- **Task instructions**
Whatever the listing holds, output it without alteration.

────────────────

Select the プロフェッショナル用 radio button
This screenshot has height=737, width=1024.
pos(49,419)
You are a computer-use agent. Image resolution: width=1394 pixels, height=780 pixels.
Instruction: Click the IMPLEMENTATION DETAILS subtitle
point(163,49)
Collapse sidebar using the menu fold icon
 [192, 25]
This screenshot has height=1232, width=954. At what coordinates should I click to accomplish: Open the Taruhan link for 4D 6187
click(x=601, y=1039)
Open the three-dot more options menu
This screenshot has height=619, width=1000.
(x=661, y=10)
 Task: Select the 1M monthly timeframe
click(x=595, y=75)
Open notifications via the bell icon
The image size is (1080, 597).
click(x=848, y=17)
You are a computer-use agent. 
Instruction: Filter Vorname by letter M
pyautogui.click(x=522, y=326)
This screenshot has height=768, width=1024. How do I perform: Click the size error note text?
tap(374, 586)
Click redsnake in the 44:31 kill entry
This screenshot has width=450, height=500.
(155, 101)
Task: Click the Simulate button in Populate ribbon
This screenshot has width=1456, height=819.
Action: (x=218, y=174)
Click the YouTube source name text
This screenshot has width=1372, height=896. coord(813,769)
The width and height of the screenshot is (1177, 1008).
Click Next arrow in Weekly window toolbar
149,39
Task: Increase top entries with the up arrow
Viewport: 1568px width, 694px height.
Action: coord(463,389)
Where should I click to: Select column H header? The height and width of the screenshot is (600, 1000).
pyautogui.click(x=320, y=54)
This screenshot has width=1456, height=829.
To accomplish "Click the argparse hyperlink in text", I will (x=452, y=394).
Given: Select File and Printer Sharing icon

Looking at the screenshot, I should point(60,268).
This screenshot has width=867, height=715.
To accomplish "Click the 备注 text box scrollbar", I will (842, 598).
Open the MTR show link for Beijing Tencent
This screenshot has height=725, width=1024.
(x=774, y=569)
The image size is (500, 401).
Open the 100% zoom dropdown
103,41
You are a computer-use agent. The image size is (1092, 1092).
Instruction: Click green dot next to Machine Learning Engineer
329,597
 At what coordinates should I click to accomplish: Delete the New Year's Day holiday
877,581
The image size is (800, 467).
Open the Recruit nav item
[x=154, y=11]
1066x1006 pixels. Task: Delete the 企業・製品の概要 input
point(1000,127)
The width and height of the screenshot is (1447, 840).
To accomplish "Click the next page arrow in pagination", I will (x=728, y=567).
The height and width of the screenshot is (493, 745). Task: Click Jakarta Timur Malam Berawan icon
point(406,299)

────────────────

- **Answer to the exercise**
Select the プロフェッショナル用 radio button
This screenshot has height=737, width=1024.
pos(49,419)
You are a computer-use agent. Image resolution: width=1394 pixels, height=780 pixels.
Instruction: Click the IMPLEMENTATION DETAILS subtitle
point(163,49)
Collapse sidebar using the menu fold icon
 [192, 25]
This screenshot has height=1232, width=954. At what coordinates should I click to accomplish: Open the Taruhan link for 4D 6187
click(x=601, y=1039)
Open the three-dot more options menu
This screenshot has height=619, width=1000.
(x=661, y=10)
 Task: Select the 1M monthly timeframe
click(x=595, y=75)
Open notifications via the bell icon
The image size is (1080, 597).
click(x=848, y=17)
You are a computer-use agent. 
Instruction: Filter Vorname by letter M
pyautogui.click(x=522, y=326)
This screenshot has height=768, width=1024. How do I perform: Click the size error note text?
tap(374, 586)
Click redsnake in the 44:31 kill entry
This screenshot has width=450, height=500.
(155, 101)
Task: Click the Simulate button in Populate ribbon
This screenshot has width=1456, height=819.
Action: (x=218, y=174)
Click the YouTube source name text
This screenshot has width=1372, height=896. coord(813,769)
The width and height of the screenshot is (1177, 1008).
Click Next arrow in Weekly window toolbar
149,39
Task: Increase top entries with the up arrow
Viewport: 1568px width, 694px height.
Action: coord(463,389)
Where should I click to: Select column H header? The height and width of the screenshot is (600, 1000).
pyautogui.click(x=320, y=54)
This screenshot has width=1456, height=829.
To accomplish "Click the argparse hyperlink in text", I will (x=452, y=394).
Given: Select File and Printer Sharing icon

Looking at the screenshot, I should point(60,268).
This screenshot has width=867, height=715.
To accomplish "Click the 备注 text box scrollbar", I will (842, 598).
Open the MTR show link for Beijing Tencent
This screenshot has height=725, width=1024.
(x=774, y=569)
The image size is (500, 401).
Open the 100% zoom dropdown
103,41
You are a computer-use agent. The image size is (1092, 1092).
Instruction: Click green dot next to Machine Learning Engineer
329,597
 At what coordinates should I click to accomplish: Delete the New Year's Day holiday
877,581
The image size is (800, 467).
Open the Recruit nav item
[x=154, y=11]
1066x1006 pixels. Task: Delete the 企業・製品の概要 input
point(1000,127)
The width and height of the screenshot is (1447, 840).
To accomplish "Click the next page arrow in pagination", I will (x=728, y=567).
The height and width of the screenshot is (493, 745). Task: Click Jakarta Timur Malam Berawan icon
point(406,299)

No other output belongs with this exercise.